Hey friend! This problem wants us to prove something by swapping out one thing for another.

1. **What we know:** We're told that `x` is the same as `cos$\theta$`. This is super important!
2. **What we need to show:** We want to prove that if we put `x` into `$\sqrt{1 - x^{2}}$`, it will become `$\sin\theta$`.
3. **Let's substitute!** Since $x = \cos\theta$, let's put $\cos\theta$ wherever we see $x$ in the expression $\sqrt{1 - x^{2}}$:
It becomes $\sqrt{1 - (\cos\theta)^{2}}$, which is the same as $\sqrt{1 - \cos^2\theta}$.
4. **Time for a super cool rule!** Do you remember the Pythagorean identity we learned? It says that $\sin^2\theta + \cos^2\theta = 1$. This is like a secret code for triangles!
If we rearrange that rule, we can say that $1 - \cos^2\theta = \sin^2\theta$.
5. **Let's use the rule!** Now we can swap out the $1 - \cos^2\theta$ in our expression for $\sin^2\theta$:
So, $\sqrt{1 - \cos^2\theta}$ becomes $\sqrt{\sin^2\theta}$.

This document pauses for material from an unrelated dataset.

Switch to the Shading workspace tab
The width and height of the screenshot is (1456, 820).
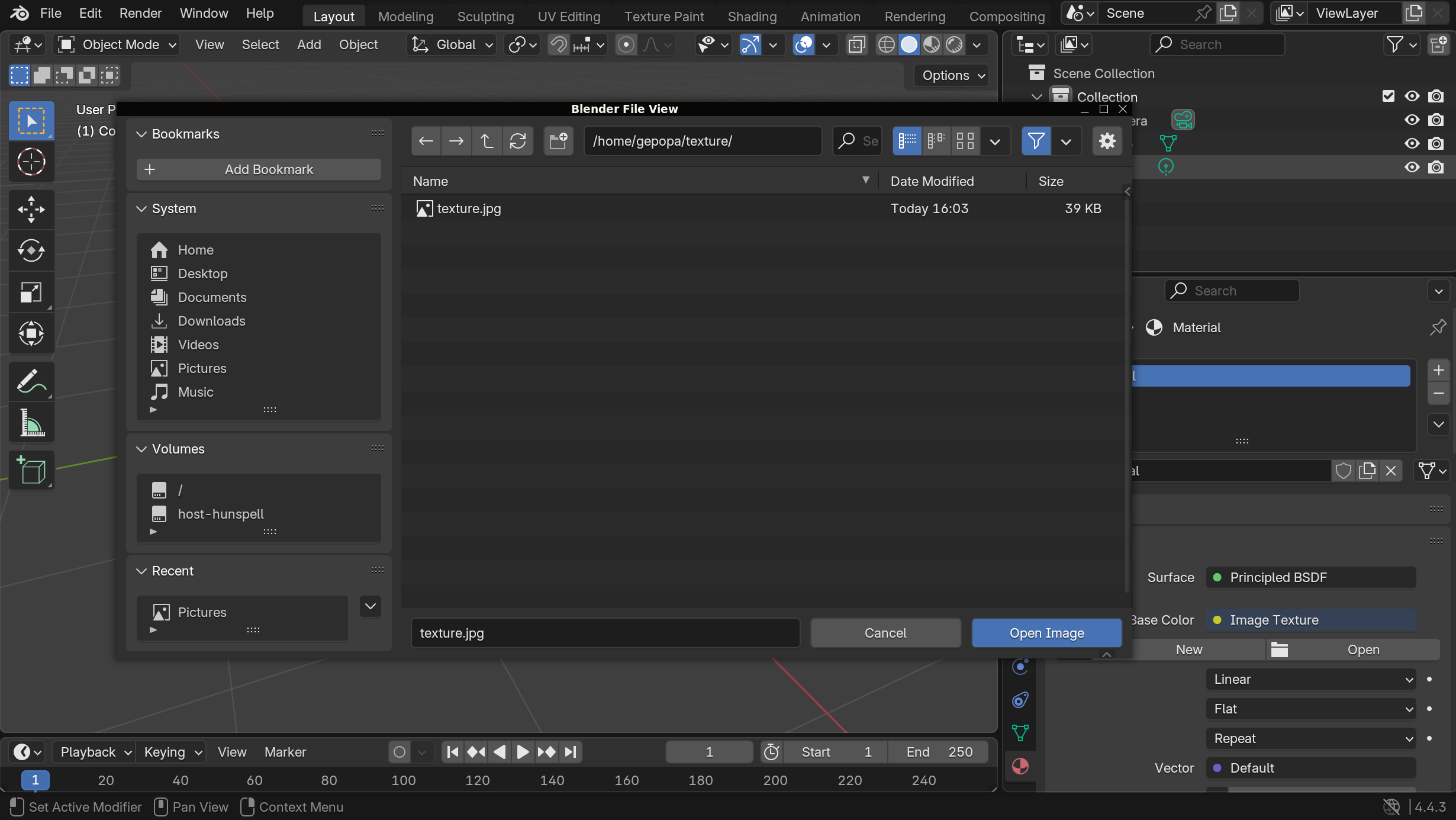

6. **Almost there!** When you take the square root of something that's squared, you usually just get the original thing back. So, $\sqrt{\sin^2\theta}$ is usually $|\sin\theta|$.
7. **Don't forget the special condition!** The problem tells us that $0 < \theta < \frac{\pi}{2}$. This means $\theta$ is an angle in the first part of the circle (the first quadrant), where *all* our trigonometric values are positive! So, $\sin\theta$ will always be a positive number in this range.
Because $\sin\theta$ is positive, $|\sin\theta|$ is just $\sin\theta$.

So, we started with $\sqrt{1 - x^{2}}$, did some clever swapping and used our math rule, and ended up with $\sin\theta$. Ta-da! We showed it!